→ Task details: From the entries below, extract every line that includes the word "computer".

[Records from a data source]
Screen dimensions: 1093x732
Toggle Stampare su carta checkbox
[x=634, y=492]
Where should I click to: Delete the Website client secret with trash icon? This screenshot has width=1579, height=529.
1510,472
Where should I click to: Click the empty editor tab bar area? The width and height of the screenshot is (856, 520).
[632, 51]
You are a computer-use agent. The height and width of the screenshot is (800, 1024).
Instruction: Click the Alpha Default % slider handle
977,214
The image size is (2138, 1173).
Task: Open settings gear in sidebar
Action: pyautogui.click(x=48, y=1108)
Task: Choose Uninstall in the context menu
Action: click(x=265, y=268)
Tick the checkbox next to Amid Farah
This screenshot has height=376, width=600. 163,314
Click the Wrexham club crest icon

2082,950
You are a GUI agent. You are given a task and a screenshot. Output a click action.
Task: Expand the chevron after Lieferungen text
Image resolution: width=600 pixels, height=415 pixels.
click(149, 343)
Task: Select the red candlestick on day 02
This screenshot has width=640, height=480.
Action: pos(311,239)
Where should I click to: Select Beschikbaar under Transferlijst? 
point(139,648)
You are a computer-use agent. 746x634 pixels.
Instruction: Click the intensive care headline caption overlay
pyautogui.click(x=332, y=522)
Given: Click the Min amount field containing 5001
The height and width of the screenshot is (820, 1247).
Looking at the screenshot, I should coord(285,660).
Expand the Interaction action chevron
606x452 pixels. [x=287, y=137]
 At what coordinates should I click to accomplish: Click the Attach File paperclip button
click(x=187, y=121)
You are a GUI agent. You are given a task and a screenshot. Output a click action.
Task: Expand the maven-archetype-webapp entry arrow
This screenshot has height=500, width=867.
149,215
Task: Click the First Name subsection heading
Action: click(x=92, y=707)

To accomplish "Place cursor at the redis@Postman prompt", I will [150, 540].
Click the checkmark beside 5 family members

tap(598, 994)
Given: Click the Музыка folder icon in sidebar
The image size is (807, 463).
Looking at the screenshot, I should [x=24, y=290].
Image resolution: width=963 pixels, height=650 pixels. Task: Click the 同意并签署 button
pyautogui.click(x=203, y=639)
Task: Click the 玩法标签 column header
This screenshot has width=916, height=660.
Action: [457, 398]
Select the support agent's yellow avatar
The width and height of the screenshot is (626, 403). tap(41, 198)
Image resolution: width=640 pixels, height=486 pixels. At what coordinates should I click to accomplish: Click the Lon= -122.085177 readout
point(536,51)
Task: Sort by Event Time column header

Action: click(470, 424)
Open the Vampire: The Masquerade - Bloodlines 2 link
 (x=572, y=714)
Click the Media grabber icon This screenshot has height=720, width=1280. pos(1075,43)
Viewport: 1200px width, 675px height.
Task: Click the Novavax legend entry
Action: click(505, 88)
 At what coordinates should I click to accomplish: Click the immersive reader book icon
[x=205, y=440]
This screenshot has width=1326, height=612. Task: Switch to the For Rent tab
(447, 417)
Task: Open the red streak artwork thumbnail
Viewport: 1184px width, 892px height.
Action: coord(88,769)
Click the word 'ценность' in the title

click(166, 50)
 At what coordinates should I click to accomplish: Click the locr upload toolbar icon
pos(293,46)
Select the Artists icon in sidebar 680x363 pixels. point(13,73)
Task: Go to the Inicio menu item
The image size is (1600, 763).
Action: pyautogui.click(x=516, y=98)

→ Answer to this problem:
You are a computer-use agent. The height and width of the screenshot is (800, 1024).
You are a computer-use agent. 746x634 pixels.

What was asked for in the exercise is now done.